A 6-year-old boy presented via telemedicine for evaluation of a recurring rash that first presented on the face 9 months prior to presentation and waxed and waned throughout the fall and winter seasons for about 5 months. His mother noted that on a warm and sunny day 5 months after its first appearance, the patient was at a dog park and developed the rash on the face and hands—the only areas that had been exposed to the sun—later that evening.
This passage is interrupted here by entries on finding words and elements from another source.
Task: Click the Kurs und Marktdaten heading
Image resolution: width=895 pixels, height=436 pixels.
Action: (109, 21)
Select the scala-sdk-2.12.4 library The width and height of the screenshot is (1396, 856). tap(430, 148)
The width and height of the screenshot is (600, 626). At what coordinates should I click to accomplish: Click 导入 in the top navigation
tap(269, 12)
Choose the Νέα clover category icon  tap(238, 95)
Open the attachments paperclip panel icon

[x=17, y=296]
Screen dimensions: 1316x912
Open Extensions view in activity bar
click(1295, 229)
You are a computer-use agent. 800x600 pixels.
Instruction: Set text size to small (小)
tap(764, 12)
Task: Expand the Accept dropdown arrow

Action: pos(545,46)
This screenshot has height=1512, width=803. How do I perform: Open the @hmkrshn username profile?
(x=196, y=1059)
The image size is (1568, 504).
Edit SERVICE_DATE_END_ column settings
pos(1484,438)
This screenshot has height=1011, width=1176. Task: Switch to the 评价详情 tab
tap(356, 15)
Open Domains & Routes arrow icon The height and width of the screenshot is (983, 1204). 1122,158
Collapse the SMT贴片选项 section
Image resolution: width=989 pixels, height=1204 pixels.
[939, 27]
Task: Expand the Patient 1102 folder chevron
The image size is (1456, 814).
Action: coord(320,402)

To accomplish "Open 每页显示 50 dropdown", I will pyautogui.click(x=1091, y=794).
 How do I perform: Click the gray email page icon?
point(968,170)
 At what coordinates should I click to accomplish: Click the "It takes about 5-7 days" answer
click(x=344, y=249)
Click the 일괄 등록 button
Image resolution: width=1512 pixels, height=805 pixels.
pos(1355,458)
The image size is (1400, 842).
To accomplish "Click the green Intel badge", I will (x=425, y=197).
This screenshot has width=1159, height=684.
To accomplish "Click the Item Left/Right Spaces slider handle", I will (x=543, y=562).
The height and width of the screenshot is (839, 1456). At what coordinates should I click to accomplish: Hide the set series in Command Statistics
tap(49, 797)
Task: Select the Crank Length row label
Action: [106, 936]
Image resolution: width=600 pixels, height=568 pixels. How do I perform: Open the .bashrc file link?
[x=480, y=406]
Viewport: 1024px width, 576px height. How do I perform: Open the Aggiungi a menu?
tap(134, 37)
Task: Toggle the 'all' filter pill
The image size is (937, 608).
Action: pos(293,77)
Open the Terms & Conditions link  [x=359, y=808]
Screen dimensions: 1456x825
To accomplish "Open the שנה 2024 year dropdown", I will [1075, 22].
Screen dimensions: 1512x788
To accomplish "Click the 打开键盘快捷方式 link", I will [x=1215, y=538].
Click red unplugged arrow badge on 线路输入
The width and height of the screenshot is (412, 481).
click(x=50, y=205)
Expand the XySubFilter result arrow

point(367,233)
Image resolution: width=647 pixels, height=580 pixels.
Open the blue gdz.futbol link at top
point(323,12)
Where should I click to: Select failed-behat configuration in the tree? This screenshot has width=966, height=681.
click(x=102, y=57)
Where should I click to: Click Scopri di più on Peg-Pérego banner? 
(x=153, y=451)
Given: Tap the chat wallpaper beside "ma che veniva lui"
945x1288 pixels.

The patient reported pruritus but no associated burning or stinging. He was evaluated by an allergist 1 month later and was treated with oral cefazolin and hydrocortisone ointment 2.5% for suspected impetiginized dermatitis without improvement. The rash persisted until evaluation by our clinic 2 months later. Photographs showed erythematous scaly plaques and papules scattered on the cheeks, nose, upper and lower lips, and vermilion borders, as well as the dorsal aspect of the hands. He also had conjunctival erythema, which his mother reported was particularly worse in the summer months and associated with photophobia. His mother also noted increased tear production when in the sun. There was no mucosal involvement. The patient had no notable medical history and was not taking any medications. His mother had a history of polymorphous light eruption that recently was treated with hydroxychloroquine but without benefit.